§ **ABOUT THIS EXERCISE**: Word for word, transcribe the data below from the line with "Task: Launch avast! Free Antivirus tile" to the line with "Task: Click 'Inspect", keeping both of those lines.

§ **PROVIDED RECORDS**:
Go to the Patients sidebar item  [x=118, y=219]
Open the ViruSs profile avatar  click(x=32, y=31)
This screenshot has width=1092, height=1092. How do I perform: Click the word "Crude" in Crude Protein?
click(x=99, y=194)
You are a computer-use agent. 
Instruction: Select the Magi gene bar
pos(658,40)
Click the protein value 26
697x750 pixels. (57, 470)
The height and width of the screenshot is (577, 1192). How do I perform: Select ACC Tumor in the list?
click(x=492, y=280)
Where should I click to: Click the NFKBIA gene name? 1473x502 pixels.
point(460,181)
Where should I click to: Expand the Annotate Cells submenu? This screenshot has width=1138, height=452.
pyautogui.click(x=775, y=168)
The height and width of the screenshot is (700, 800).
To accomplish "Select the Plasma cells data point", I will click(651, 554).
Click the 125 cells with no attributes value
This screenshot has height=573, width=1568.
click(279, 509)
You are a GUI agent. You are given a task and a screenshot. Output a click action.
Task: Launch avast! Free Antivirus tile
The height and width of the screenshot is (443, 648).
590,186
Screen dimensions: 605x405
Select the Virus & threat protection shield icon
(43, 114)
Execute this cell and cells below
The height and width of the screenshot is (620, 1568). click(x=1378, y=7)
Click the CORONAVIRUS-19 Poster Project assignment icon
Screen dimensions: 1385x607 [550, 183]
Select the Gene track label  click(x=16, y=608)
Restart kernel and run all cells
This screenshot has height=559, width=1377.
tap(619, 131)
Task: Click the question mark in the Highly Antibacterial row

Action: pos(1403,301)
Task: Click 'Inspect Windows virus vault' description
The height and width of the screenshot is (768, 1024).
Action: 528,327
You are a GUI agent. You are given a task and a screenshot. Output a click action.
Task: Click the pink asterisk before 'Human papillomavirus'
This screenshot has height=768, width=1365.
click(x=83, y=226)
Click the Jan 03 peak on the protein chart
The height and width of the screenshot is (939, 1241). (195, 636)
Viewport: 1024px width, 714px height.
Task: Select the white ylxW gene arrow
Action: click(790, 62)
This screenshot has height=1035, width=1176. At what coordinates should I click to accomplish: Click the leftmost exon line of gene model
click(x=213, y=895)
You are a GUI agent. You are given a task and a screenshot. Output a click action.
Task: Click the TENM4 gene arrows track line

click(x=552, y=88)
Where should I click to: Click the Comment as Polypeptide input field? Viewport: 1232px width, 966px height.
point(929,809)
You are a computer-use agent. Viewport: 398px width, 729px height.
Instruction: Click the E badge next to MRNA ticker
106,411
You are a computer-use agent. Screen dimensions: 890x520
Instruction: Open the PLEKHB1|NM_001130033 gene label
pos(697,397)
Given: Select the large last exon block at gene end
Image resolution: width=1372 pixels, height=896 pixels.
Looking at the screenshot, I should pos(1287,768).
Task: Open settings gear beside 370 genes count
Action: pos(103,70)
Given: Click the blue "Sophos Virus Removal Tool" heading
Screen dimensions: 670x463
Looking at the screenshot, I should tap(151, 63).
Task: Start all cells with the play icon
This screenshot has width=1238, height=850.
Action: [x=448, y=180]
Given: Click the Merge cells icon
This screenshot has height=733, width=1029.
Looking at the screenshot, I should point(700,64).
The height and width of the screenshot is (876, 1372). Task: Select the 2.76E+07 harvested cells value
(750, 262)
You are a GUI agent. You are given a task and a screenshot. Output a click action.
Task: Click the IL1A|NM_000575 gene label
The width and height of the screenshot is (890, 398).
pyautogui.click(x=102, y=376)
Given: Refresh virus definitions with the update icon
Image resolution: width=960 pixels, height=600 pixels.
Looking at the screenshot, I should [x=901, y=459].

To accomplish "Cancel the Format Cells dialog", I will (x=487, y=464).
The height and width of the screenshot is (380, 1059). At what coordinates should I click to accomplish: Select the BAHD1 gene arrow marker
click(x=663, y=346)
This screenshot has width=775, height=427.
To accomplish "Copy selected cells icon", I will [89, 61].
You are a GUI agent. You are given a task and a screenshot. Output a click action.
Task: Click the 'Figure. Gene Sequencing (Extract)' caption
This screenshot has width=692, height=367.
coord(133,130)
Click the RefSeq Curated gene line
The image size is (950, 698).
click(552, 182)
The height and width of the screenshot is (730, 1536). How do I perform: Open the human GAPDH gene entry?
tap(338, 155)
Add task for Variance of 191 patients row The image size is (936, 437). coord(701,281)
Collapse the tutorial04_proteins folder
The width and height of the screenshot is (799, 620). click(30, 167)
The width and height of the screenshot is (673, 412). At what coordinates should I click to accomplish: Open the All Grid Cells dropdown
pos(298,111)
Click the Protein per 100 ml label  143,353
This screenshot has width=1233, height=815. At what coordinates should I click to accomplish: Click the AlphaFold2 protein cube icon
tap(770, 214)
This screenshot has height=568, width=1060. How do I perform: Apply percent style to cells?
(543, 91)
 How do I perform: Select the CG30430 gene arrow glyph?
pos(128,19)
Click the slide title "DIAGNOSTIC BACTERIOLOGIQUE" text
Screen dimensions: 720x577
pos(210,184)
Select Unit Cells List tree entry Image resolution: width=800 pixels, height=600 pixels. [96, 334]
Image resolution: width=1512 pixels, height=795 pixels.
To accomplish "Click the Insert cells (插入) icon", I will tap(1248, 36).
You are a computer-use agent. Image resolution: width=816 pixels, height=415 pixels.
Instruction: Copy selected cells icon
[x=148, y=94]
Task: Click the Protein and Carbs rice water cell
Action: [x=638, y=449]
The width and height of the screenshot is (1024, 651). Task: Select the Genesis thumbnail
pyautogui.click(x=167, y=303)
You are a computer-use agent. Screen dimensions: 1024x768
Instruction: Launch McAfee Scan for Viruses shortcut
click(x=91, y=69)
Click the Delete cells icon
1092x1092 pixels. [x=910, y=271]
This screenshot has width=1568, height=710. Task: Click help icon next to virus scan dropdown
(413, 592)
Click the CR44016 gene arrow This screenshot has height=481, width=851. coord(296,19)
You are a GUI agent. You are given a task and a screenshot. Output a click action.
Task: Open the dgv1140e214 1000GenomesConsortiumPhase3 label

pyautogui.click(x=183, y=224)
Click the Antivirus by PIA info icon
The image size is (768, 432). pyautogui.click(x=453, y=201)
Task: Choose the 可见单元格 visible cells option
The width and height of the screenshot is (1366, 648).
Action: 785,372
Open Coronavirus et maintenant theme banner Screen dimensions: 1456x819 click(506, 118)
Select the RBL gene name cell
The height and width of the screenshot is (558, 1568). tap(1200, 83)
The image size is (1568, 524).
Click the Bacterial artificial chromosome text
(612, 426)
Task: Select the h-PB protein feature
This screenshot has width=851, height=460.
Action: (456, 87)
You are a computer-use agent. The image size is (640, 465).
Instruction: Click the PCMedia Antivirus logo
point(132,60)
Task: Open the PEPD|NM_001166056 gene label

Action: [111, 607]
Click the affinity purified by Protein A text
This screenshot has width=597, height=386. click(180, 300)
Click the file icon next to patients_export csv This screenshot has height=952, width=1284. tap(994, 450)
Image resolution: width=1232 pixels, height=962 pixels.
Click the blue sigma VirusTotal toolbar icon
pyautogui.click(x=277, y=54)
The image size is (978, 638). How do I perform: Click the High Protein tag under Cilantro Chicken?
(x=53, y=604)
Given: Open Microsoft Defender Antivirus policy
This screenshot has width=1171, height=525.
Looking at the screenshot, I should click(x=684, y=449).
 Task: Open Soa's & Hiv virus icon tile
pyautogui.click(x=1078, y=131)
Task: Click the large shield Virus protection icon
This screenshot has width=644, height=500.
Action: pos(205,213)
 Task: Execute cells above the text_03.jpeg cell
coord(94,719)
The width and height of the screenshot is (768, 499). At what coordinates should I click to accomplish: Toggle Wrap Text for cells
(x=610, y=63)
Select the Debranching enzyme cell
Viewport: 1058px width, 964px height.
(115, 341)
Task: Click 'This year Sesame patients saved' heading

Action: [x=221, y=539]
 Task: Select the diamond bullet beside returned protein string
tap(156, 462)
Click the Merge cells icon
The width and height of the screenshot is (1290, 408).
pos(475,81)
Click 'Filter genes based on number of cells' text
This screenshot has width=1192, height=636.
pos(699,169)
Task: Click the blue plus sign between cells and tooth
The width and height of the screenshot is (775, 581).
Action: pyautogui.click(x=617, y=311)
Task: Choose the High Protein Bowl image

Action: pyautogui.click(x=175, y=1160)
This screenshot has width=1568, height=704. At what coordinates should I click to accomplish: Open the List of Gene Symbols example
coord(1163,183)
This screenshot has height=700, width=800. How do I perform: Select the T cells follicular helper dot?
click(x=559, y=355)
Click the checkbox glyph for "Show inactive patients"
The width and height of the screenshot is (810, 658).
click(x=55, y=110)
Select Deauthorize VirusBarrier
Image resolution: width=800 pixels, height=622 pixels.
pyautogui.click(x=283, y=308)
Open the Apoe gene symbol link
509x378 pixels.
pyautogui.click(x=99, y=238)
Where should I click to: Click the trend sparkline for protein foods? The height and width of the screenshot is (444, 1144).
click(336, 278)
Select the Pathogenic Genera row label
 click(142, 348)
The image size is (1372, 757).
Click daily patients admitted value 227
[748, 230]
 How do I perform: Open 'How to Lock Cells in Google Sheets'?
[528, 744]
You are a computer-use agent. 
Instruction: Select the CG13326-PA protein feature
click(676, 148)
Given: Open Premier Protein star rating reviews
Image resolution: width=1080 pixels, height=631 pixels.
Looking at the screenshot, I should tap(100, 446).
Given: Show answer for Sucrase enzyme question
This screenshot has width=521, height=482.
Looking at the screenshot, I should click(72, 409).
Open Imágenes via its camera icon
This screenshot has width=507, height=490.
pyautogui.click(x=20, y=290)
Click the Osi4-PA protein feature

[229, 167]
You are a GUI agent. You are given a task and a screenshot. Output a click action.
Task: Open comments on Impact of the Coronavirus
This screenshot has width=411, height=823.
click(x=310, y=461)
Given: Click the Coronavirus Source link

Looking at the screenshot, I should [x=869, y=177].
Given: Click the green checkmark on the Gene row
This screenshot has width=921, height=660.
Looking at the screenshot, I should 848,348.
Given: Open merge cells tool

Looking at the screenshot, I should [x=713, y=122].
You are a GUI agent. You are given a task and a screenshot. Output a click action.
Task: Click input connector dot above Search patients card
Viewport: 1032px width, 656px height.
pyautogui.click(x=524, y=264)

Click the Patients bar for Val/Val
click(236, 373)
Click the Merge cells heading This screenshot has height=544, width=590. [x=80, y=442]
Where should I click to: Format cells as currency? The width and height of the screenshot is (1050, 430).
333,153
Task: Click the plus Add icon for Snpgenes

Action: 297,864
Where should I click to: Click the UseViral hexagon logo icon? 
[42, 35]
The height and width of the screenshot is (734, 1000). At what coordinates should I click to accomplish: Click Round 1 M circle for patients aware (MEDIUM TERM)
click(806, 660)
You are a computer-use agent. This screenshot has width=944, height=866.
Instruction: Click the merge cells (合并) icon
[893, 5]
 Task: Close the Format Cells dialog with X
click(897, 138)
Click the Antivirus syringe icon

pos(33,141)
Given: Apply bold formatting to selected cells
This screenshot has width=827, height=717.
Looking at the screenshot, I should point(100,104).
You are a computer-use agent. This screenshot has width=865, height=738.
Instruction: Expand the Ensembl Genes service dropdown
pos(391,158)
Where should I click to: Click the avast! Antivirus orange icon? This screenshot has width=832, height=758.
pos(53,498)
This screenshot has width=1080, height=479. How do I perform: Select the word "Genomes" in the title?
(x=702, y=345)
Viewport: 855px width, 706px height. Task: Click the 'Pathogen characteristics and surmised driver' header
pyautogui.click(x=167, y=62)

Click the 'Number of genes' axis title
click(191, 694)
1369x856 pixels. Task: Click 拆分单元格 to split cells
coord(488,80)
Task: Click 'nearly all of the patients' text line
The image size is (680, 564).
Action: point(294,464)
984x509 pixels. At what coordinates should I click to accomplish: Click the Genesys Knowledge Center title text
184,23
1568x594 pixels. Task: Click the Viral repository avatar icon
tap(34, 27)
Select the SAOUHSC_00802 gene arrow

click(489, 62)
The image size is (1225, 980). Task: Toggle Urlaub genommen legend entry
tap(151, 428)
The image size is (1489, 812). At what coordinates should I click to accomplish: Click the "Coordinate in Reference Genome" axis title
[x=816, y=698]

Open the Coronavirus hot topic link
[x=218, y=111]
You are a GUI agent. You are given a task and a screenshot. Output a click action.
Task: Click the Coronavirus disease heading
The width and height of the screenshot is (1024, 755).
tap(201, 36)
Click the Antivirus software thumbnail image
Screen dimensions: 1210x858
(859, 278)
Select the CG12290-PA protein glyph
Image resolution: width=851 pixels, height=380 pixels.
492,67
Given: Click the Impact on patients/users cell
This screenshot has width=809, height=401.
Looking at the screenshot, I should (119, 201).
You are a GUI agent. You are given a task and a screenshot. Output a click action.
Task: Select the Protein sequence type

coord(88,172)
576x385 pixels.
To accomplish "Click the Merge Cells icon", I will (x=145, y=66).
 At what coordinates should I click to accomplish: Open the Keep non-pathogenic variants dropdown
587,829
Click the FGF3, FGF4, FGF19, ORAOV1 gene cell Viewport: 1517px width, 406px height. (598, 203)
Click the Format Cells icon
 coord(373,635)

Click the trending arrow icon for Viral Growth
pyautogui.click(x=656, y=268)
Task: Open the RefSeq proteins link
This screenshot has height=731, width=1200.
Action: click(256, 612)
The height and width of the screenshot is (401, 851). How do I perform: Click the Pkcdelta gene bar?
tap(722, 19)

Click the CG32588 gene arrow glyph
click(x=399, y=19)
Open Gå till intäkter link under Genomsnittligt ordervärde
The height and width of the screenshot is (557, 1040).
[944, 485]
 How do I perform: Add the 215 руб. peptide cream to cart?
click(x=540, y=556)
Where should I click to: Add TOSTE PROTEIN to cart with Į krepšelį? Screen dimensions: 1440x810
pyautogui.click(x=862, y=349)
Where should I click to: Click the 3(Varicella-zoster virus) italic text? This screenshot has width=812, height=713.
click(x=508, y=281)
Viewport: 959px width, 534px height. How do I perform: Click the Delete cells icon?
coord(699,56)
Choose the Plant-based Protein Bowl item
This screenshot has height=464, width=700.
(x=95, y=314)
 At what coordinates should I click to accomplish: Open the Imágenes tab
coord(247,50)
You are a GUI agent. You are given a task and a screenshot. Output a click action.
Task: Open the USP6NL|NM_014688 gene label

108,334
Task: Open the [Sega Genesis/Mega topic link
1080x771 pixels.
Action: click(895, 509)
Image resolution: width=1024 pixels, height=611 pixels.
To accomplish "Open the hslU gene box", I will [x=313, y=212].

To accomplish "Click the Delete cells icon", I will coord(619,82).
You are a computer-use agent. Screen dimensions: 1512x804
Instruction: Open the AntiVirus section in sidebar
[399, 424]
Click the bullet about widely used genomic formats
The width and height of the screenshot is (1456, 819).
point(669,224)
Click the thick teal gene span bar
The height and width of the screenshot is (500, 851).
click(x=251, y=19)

§ **COMPLETED EXERCISE**:
Task: Launch avast! Free Antivirus tile
The height and width of the screenshot is (443, 648).
590,186
Screen dimensions: 605x405
Select the Virus & threat protection shield icon
(43, 114)
Execute this cell and cells below
The height and width of the screenshot is (620, 1568). click(x=1378, y=7)
Click the CORONAVIRUS-19 Poster Project assignment icon
Screen dimensions: 1385x607 [550, 183]
Select the Gene track label  click(x=16, y=608)
Restart kernel and run all cells
This screenshot has height=559, width=1377.
tap(619, 131)
Task: Click the question mark in the Highly Antibacterial row

Action: pos(1403,301)
Task: Click 'Inspect Windows virus vault' description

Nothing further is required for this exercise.